Stored records:
§ §

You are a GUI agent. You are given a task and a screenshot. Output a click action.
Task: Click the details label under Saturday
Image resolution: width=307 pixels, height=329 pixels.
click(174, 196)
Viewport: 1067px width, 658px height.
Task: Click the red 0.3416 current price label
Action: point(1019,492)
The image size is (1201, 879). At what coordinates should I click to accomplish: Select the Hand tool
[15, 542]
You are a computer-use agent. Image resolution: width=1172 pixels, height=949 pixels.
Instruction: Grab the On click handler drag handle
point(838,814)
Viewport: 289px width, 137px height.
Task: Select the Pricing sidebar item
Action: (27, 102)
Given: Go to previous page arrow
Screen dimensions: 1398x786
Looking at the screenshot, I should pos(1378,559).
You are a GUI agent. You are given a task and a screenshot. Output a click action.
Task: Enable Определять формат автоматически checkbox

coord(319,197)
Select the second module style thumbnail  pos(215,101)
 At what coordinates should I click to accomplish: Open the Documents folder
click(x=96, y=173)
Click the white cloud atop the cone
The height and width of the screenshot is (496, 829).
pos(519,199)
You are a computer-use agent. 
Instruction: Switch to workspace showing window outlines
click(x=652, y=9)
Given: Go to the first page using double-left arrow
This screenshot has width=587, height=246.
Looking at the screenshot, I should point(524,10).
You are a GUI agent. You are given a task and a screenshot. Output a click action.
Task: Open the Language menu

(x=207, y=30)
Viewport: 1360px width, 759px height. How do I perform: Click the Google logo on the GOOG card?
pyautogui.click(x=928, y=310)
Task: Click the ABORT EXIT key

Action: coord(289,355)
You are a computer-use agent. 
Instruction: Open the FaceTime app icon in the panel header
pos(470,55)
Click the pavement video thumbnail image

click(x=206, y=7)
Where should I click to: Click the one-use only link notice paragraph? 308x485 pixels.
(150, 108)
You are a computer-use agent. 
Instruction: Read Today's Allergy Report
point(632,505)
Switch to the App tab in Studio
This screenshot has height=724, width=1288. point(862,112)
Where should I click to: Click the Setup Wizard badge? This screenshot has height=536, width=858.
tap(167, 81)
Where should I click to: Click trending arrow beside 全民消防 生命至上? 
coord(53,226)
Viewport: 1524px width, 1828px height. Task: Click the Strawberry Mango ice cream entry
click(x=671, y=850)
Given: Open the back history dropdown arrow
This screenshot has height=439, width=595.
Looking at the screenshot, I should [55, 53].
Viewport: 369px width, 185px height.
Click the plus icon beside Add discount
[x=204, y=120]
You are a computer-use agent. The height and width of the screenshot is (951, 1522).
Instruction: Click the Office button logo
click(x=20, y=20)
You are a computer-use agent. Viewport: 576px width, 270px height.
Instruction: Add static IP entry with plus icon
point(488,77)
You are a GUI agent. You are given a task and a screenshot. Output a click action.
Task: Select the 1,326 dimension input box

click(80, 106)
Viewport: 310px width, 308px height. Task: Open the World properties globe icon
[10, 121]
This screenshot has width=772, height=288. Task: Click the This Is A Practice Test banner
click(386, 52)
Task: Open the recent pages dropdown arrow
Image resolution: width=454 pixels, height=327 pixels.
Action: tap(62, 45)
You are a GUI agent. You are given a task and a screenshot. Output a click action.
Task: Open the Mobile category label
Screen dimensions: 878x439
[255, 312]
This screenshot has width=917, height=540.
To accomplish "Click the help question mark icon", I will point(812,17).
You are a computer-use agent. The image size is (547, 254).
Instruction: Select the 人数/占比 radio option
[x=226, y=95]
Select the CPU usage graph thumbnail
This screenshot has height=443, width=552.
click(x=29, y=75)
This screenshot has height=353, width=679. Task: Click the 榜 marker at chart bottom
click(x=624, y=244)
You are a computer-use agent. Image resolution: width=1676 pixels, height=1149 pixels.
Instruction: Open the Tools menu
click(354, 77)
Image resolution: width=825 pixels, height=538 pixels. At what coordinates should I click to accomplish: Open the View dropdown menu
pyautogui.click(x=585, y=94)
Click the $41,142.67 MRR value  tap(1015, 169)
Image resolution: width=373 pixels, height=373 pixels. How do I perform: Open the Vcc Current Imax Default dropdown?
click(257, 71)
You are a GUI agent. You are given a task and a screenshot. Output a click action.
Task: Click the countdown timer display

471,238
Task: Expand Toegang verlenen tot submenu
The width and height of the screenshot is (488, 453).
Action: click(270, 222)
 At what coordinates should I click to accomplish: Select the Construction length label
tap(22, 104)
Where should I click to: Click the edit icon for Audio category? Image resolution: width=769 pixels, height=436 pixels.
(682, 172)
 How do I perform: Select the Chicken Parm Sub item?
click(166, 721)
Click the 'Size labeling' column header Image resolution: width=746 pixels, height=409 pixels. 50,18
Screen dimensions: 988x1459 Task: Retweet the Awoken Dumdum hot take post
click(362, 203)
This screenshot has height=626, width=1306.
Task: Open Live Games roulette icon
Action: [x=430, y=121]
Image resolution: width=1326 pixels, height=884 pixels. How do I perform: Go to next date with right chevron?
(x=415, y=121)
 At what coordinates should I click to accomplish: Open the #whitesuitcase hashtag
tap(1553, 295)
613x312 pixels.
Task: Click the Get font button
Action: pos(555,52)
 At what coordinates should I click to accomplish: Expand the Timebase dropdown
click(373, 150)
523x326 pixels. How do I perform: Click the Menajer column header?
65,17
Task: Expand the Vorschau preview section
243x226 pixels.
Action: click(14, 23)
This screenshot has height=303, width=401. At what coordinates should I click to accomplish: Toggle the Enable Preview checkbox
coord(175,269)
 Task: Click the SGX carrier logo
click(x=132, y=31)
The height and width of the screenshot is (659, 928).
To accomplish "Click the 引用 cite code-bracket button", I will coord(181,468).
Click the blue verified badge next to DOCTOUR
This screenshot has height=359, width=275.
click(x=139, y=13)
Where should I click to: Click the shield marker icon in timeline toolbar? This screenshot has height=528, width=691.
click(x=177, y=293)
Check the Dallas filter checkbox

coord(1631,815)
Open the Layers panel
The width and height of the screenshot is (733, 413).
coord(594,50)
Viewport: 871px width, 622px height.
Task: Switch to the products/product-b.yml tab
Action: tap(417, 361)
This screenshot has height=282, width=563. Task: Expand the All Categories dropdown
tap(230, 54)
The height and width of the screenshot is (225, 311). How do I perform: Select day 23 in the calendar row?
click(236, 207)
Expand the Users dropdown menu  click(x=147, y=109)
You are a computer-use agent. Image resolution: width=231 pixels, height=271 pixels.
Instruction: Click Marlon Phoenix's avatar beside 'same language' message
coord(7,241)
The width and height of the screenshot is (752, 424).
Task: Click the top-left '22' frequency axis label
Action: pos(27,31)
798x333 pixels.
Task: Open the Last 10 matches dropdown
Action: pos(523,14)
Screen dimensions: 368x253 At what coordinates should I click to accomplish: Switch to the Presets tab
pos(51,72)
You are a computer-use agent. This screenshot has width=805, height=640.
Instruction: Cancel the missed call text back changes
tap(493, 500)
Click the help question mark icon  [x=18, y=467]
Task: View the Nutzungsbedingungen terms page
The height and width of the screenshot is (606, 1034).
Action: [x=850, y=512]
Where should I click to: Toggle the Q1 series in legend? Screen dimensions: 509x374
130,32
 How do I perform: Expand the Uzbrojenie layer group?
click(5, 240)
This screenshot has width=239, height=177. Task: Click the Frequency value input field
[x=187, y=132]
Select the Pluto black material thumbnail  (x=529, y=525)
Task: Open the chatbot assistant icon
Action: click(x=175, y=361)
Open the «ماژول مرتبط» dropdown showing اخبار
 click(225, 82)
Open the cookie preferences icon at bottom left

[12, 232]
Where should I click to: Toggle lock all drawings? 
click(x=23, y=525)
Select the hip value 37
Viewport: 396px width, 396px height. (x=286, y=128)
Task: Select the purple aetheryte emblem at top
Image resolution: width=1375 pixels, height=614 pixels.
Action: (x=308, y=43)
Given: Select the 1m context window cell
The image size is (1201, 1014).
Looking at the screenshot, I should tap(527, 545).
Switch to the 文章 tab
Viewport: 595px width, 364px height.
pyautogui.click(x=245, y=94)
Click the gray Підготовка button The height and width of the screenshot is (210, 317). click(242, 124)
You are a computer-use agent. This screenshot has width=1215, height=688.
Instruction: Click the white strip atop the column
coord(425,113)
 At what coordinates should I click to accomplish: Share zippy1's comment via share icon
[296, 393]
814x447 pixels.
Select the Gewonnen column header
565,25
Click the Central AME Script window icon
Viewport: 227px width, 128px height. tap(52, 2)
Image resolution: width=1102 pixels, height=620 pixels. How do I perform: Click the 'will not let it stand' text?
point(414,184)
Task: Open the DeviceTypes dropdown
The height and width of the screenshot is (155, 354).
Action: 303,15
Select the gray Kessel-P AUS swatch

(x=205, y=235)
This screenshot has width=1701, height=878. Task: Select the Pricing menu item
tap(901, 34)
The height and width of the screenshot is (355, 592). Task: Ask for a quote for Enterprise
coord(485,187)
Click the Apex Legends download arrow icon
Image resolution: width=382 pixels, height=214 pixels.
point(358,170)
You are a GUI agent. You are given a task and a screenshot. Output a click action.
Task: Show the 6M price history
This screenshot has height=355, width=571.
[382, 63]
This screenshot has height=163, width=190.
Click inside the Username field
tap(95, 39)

§ §

▶ [Task brief]:
Using the entries above, quote each line verbatim from the first through the line that contains "You are a computer-use agent. Image resolution: width=1172".

▶ [Problem solution]:
You are a GUI agent. You are given a task and a screenshot. Output a click action.
Task: Click the details label under Saturday
Image resolution: width=307 pixels, height=329 pixels.
click(174, 196)
Viewport: 1067px width, 658px height.
Task: Click the red 0.3416 current price label
Action: point(1019,492)
The image size is (1201, 879). At what coordinates should I click to accomplish: Select the Hand tool
[15, 542]
You are a computer-use agent. Image resolution: width=1172 pixels, height=949 pixels.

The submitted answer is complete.